Stored entries:
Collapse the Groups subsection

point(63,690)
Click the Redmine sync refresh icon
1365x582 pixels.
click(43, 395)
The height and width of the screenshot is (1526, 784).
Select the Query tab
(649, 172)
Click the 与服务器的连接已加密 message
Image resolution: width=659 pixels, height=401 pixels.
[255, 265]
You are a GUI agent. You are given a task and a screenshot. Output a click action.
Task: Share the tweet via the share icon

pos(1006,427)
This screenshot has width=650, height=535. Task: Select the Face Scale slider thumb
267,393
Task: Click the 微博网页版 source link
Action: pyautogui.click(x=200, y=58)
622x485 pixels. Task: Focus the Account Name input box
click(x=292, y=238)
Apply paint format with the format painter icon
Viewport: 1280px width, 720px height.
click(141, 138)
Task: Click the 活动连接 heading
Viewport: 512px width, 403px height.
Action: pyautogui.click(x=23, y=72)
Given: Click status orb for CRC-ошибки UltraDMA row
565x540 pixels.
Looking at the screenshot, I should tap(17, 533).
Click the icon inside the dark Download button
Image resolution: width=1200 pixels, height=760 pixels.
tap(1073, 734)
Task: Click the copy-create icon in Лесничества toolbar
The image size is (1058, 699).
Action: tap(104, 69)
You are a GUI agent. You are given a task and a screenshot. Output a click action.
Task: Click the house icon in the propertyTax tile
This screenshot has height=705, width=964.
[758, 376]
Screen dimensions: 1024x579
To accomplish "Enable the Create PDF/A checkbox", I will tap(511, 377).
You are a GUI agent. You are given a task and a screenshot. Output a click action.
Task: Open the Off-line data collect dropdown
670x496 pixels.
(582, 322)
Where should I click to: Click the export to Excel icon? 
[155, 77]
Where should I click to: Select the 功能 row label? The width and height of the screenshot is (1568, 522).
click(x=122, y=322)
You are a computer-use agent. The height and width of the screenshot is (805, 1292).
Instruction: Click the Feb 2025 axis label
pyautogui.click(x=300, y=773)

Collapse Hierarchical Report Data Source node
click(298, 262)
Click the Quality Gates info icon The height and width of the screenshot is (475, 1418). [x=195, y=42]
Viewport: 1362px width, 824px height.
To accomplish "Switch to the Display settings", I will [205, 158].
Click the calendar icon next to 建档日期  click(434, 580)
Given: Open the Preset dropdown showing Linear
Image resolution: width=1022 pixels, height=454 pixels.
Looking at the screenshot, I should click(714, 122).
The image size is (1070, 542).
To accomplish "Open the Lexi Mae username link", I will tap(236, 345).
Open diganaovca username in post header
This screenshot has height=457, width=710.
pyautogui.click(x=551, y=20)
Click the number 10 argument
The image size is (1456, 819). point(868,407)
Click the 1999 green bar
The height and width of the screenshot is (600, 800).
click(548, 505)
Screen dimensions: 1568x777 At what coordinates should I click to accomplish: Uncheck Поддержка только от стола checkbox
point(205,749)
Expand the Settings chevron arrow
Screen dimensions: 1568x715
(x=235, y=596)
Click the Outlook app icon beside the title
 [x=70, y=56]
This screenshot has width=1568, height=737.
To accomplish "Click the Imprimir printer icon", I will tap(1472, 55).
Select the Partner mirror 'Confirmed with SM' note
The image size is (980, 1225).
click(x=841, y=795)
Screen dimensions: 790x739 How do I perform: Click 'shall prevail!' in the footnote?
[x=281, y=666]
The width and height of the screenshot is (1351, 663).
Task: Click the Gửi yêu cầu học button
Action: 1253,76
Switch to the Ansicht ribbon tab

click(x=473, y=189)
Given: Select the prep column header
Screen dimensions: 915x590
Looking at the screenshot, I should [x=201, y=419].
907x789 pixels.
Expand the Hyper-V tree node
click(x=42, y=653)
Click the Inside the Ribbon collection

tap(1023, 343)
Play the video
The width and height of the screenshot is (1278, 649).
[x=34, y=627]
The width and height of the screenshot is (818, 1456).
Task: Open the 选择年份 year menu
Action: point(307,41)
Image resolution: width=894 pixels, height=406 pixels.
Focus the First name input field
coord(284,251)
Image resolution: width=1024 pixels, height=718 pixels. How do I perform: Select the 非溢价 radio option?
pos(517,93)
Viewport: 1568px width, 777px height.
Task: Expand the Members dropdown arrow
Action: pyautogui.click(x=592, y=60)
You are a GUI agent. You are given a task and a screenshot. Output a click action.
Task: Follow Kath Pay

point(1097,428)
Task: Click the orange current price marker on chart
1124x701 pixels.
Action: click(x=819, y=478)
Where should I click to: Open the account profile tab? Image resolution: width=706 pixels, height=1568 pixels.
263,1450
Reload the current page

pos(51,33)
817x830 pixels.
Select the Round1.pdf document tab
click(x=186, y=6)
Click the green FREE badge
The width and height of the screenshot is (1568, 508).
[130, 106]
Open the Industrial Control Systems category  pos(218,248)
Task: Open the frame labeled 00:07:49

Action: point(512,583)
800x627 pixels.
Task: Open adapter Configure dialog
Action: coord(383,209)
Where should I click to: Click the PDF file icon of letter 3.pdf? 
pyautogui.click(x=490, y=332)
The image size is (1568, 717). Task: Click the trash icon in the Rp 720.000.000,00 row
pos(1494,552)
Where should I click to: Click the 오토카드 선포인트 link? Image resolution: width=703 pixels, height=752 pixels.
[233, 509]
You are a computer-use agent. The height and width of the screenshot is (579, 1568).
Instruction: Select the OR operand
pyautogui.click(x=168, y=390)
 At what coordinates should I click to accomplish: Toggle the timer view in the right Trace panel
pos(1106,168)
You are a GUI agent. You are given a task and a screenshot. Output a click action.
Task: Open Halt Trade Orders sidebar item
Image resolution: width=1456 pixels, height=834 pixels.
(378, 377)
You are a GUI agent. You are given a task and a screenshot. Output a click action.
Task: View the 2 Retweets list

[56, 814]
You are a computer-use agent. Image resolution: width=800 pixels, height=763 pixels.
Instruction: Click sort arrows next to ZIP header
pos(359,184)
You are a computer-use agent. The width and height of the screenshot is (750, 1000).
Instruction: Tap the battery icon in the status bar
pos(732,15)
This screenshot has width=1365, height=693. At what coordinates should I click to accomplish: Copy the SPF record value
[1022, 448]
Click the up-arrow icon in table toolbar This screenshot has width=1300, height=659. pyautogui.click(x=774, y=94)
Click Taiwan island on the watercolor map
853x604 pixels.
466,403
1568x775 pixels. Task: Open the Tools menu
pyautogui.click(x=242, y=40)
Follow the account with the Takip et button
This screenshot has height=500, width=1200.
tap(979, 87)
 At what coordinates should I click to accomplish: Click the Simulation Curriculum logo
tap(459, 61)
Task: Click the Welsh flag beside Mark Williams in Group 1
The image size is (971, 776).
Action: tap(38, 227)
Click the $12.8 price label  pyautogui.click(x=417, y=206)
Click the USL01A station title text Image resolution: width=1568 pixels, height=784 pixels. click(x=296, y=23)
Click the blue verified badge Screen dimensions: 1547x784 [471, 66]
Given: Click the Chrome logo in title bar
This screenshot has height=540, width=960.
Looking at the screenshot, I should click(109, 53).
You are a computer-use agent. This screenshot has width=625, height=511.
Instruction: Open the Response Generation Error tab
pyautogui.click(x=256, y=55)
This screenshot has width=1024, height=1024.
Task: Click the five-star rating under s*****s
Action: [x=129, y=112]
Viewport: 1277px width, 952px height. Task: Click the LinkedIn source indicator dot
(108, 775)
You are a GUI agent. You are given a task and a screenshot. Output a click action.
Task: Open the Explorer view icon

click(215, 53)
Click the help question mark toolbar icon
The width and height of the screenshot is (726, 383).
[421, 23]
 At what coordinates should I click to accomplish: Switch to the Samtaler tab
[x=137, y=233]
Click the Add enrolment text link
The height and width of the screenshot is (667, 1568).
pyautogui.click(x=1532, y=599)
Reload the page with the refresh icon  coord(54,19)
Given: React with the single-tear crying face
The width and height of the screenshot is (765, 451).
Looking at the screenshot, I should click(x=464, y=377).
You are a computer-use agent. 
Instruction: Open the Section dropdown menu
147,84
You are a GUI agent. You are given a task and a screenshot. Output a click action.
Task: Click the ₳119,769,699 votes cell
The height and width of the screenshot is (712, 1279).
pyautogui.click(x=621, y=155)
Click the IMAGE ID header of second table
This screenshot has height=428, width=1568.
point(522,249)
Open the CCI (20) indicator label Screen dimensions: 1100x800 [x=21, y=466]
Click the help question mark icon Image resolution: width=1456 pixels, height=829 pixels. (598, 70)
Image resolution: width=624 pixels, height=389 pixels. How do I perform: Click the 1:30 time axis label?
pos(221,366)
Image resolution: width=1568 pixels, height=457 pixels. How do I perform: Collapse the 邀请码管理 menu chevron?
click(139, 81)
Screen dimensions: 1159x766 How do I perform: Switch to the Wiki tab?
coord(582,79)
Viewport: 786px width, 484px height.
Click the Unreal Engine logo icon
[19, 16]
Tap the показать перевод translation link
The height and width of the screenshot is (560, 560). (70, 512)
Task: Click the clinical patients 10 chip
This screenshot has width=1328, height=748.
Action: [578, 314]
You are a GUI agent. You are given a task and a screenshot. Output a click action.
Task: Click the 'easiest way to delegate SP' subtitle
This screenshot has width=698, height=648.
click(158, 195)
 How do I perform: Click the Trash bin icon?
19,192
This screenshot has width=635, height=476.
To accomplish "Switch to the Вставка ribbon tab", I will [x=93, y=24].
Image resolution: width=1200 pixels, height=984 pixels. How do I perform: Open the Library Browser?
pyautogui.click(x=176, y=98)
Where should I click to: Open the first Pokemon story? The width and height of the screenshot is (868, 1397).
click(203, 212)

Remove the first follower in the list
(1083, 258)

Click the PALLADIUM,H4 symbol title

Work item:
The lines to extract from the data above begin with the line containing "Open the CCI" and end with the line containing "Viewport: 786px width, 484px height.". Extract them exactly, including both.

Solution to the problem:
Open the CCI (20) indicator label Screen dimensions: 1100x800 [x=21, y=466]
Click the help question mark icon Image resolution: width=1456 pixels, height=829 pixels. (598, 70)
Image resolution: width=624 pixels, height=389 pixels. How do I perform: Click the 1:30 time axis label?
pos(221,366)
Image resolution: width=1568 pixels, height=457 pixels. How do I perform: Collapse the 邀请码管理 menu chevron?
click(139, 81)
Screen dimensions: 1159x766 How do I perform: Switch to the Wiki tab?
coord(582,79)
Viewport: 786px width, 484px height.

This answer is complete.